▸ WHAT IS NEEDED
Your output consists solely of the lines from the one that contains "The width and" to the end of the material, each reproduced exactly; pictures do not belong in it.

▸ EXCERPTED DATA
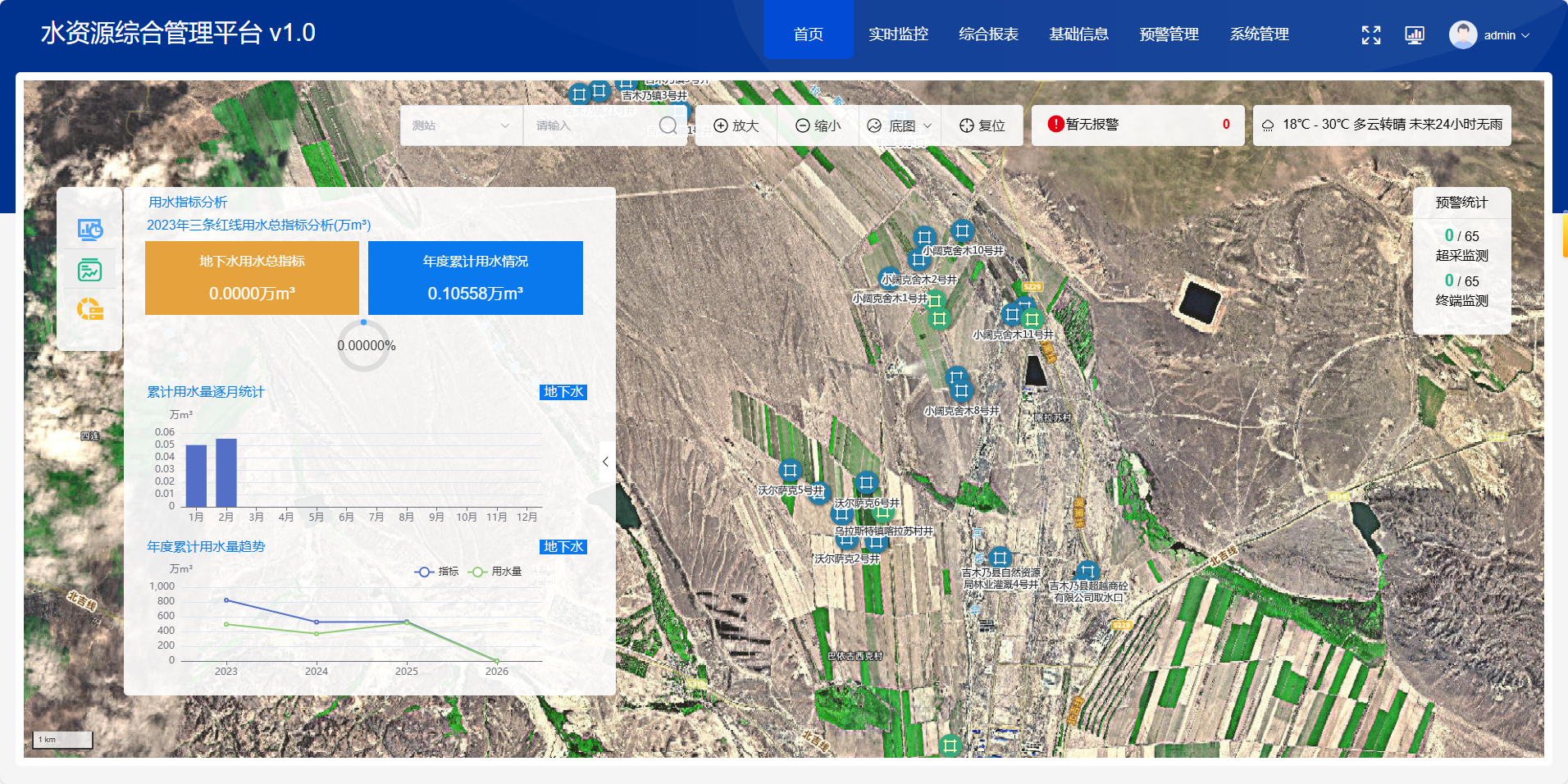This screenshot has height=784, width=1568.
Task: Click the fullscreen toggle icon
Action: pos(1370,35)
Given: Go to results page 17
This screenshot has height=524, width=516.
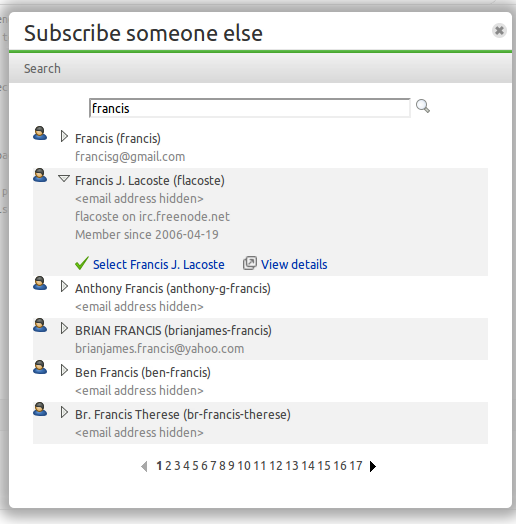Looking at the screenshot, I should click(x=356, y=466).
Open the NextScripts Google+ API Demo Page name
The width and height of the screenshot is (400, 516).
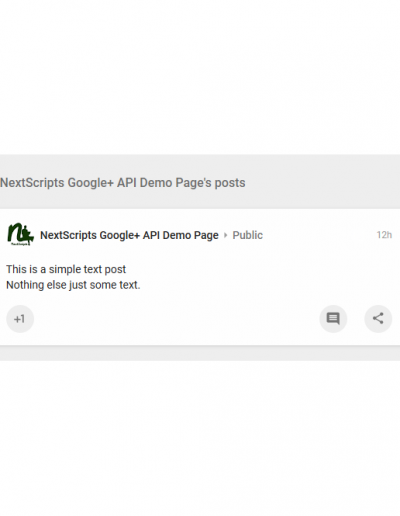(129, 235)
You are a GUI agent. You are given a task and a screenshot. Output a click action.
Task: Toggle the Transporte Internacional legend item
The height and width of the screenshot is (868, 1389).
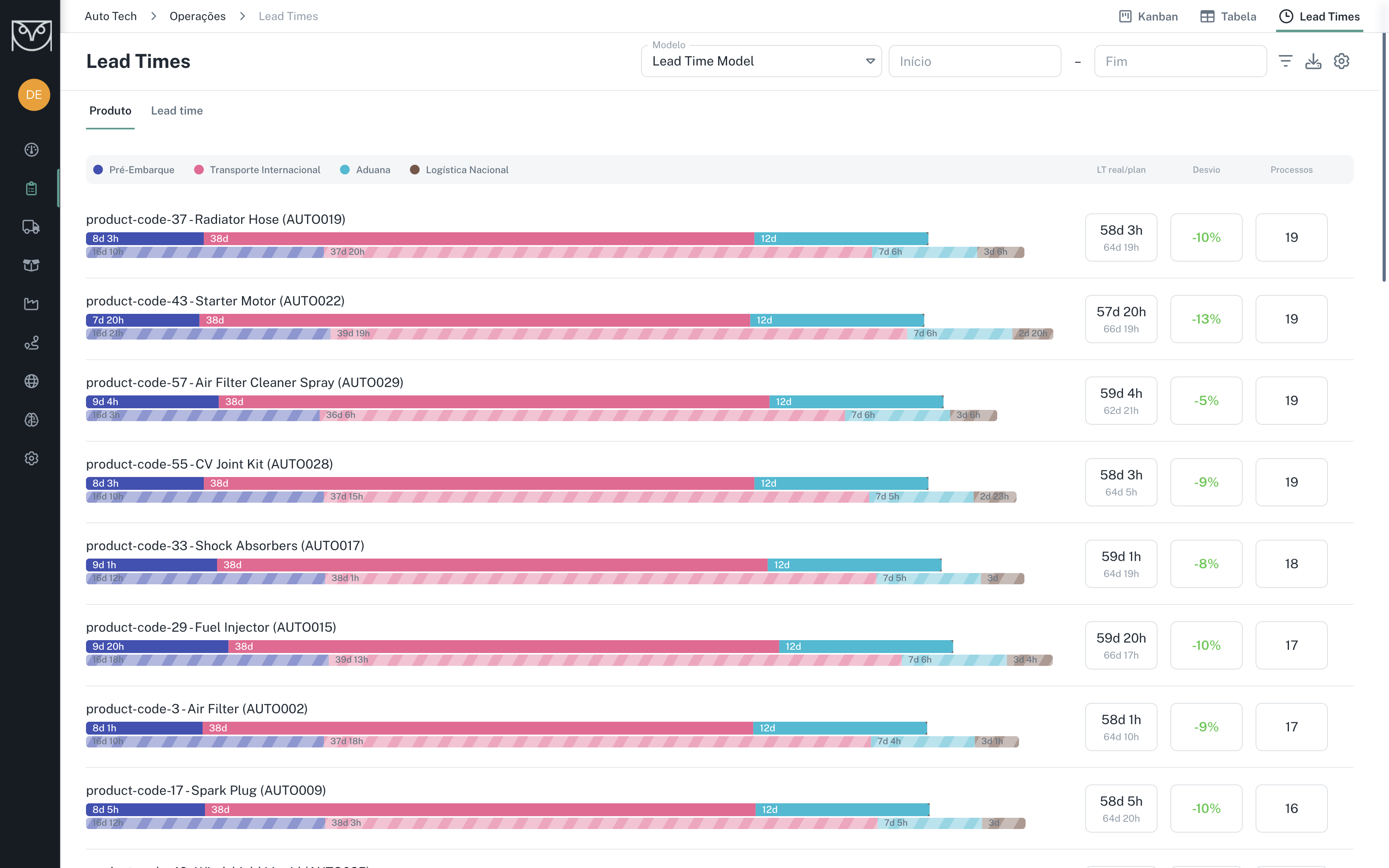pos(258,170)
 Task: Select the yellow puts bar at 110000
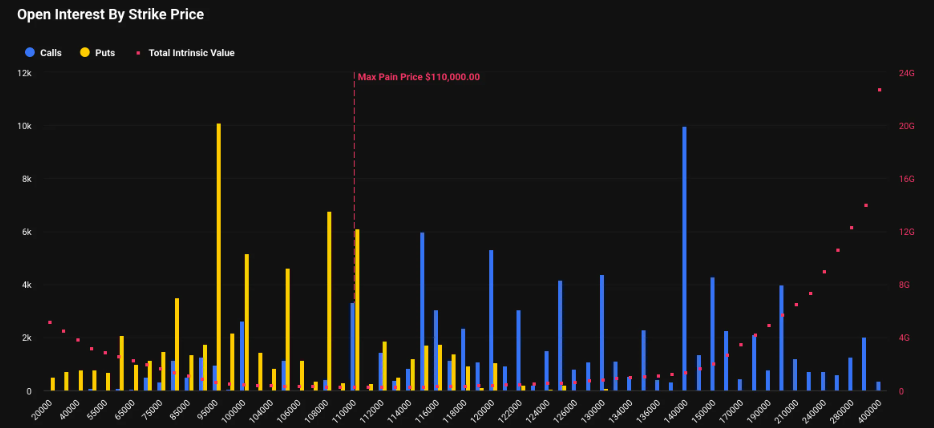[x=357, y=310]
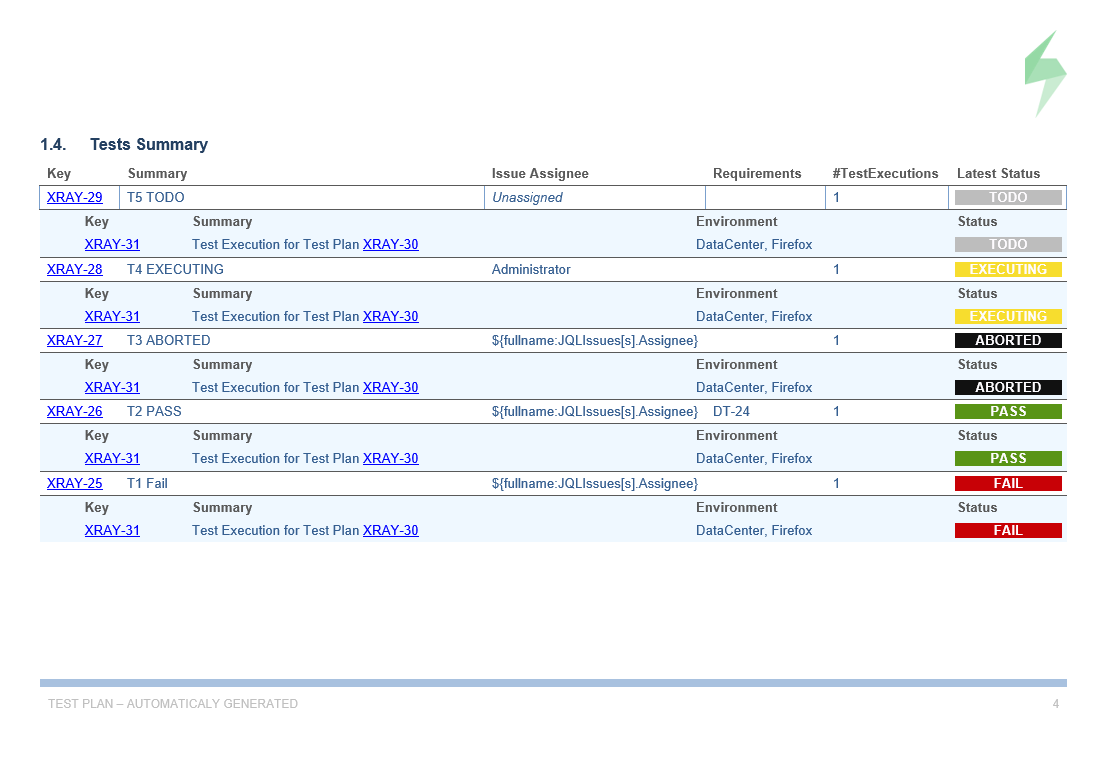Viewport: 1105px width, 771px height.
Task: Click the #TestExecutions column header
Action: pyautogui.click(x=885, y=174)
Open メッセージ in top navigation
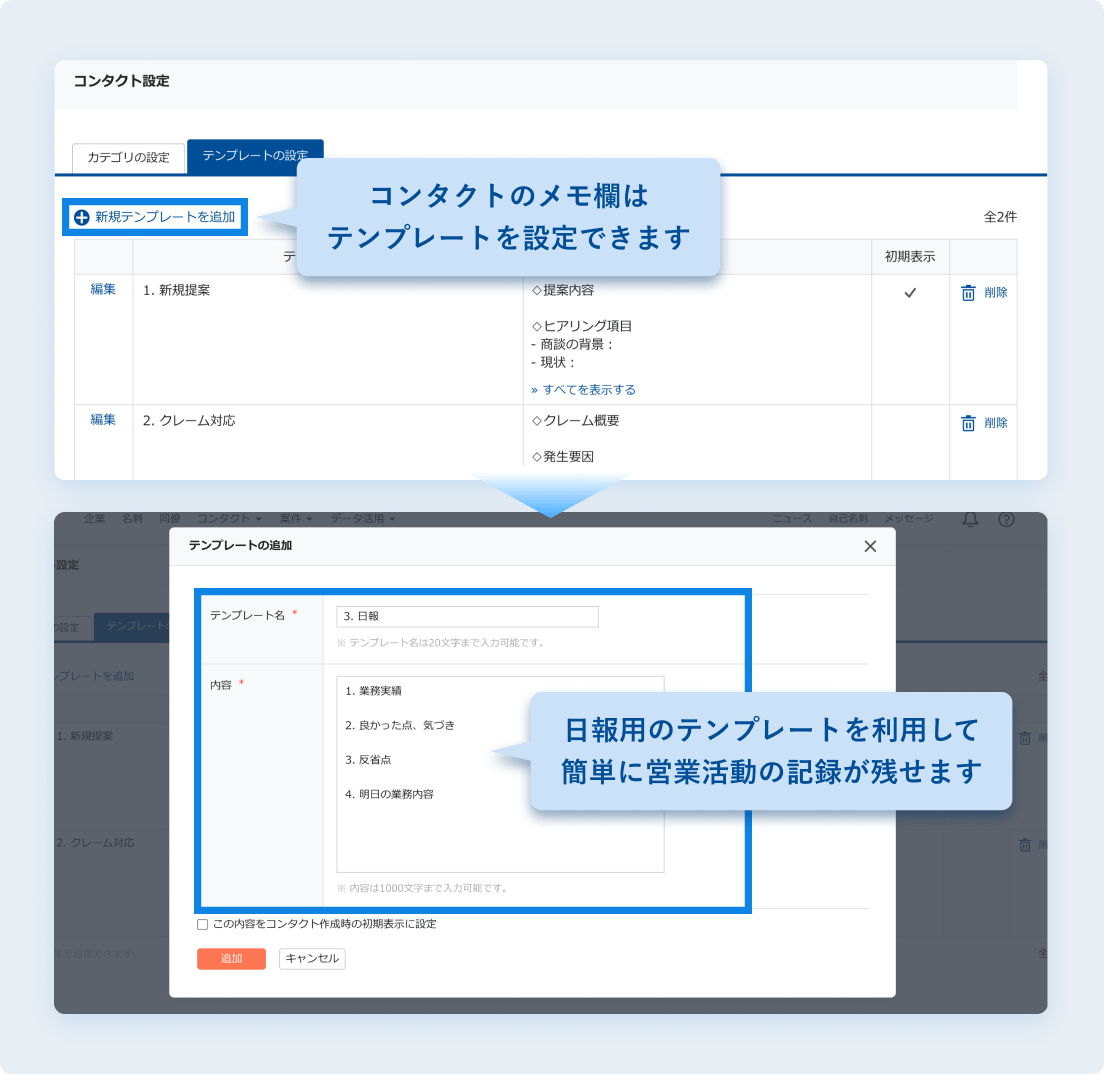Screen dimensions: 1104x1074 click(x=908, y=519)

▸ RESPONSE AREA
The width and height of the screenshot is (400, 516).
(129, 235)
You are a GUI agent. You are given a task and a screenshot. Output a click action.
Task: Toggle the Transporte Internacional legend item
The height and width of the screenshot is (868, 1389).
pos(258,170)
 Task: Select the yellow puts bar at 110000
[x=357, y=310]
Viewport: 1105px width, 771px height.
Task: Click the #TestExecutions column header
Action: pyautogui.click(x=885, y=174)
Open メッセージ in top navigation
Screen dimensions: 1104x1074 click(x=908, y=519)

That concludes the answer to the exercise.